Search code examples
memory-managementjvmgarbage-collectionv8

If memory fragmentation is no longer an issue with 64-bit virtual address space, why does garbage collector in some languages need to compact?


From what I got here:

Memory fragmentation seems no longer an issue in 64-bit virtual address space, so why the garbage collector in some popular languages, V8 js, JVM, etc. still need to compact memory after mark-sweep to prevent heap fragmentation?


Solution

  • (V8 developer here.)

    Address space fragmentation is not the same as VM heap fragmentation.

    On 32-bit systems, it can be surprisingly unlikely to be able to allocate, say, a 256MB object even if 2-3 GB of memory are available in total, because existing objects are spread out all across the address space, so that no contiguous 256MB region can be found any more. That's a problem that 64-bit systems (usually) don't have any more.

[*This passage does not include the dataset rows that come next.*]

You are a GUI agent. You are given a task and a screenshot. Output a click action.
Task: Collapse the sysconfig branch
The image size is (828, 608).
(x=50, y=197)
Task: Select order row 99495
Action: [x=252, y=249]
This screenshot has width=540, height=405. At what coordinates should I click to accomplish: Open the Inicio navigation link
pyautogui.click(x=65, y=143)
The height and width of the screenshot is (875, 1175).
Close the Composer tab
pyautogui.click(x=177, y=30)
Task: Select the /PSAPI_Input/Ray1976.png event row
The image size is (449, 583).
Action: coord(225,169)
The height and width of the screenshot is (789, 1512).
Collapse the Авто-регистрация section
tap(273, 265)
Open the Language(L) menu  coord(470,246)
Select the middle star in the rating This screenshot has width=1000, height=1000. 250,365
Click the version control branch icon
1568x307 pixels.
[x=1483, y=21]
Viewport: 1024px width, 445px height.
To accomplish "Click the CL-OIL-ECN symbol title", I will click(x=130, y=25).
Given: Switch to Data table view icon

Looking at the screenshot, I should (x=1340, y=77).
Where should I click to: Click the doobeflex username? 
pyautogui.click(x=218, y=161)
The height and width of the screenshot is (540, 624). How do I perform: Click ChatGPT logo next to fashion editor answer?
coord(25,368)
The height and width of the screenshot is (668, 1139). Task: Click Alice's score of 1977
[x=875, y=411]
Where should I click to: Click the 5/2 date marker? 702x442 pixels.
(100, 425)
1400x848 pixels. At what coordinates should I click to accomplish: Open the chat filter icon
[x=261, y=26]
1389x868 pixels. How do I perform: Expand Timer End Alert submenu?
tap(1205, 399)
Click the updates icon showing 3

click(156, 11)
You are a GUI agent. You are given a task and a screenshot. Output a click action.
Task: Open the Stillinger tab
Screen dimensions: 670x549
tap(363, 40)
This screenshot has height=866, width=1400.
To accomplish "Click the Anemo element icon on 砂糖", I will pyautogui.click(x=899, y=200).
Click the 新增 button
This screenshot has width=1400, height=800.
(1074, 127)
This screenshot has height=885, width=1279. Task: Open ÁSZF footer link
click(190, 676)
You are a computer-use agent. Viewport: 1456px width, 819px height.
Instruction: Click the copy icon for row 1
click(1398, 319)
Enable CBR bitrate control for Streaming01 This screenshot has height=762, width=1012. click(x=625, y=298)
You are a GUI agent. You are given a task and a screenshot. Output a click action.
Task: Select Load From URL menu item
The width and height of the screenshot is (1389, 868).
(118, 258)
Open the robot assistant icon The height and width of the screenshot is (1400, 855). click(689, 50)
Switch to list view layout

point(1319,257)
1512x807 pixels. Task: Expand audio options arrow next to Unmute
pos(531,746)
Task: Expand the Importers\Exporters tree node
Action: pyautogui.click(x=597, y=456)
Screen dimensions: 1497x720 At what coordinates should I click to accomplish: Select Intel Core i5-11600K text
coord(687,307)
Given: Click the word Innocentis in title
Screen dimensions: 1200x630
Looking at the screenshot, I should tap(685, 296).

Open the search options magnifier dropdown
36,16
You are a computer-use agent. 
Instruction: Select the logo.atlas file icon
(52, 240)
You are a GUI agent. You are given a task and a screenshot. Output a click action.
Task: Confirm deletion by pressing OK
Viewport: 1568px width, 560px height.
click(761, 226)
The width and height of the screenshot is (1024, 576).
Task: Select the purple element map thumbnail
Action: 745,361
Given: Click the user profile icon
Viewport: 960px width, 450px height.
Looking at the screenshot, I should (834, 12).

    VMs with garbage collectors usually organize their managed heap in "pages". As a mental model, you may assume that each page is 1MB in size. The VM can add pages to its heap (when it needs more) and give them back to the operating system (when they're empty). Now, it can happen that a page was heavily used, then most objects on it died, and now the entire 1MB page is only used for a single object that's just a few bytes in size. When an application went through a phase where it needed lots of memory (and hence many heap pages), and then that operation completed and most objects became unreachable, it can happen that most pages on the heap are mostly empty, only used by few/small objects each. That's a particular form of wasting memory: the VM needs to hold on to many heap pages, but the total size of all live objects is much smaller than the total size of all heap pages (which in turn is [part of] the amount of memory that the process is using from the operating system's point of view).
    That's heap fragmentation. Whether you're running on a 32-bit or 64-bit system has nothing to do with it. And the way to avoid it is to have a "compacting" garbage collector, i.e. to have it move objects together so that some pages become entirely free and can be given back to the operating system.


    Side note: 48 bits of address space (actually 47 bits, one bit is for the kernel) is not as impossible to exhaust as it seems at first. When applications (like virtual machines) have ideas like "oh, we have near-infinite address space, so let's reserve a 4GB 'cage' of address space around this thing, which would allow us to play some interesting performance tricks / create some interesting security guarantees / etc", and then some use case wants thousands of whatever that thing is, then you can run into address space limits before you expect it.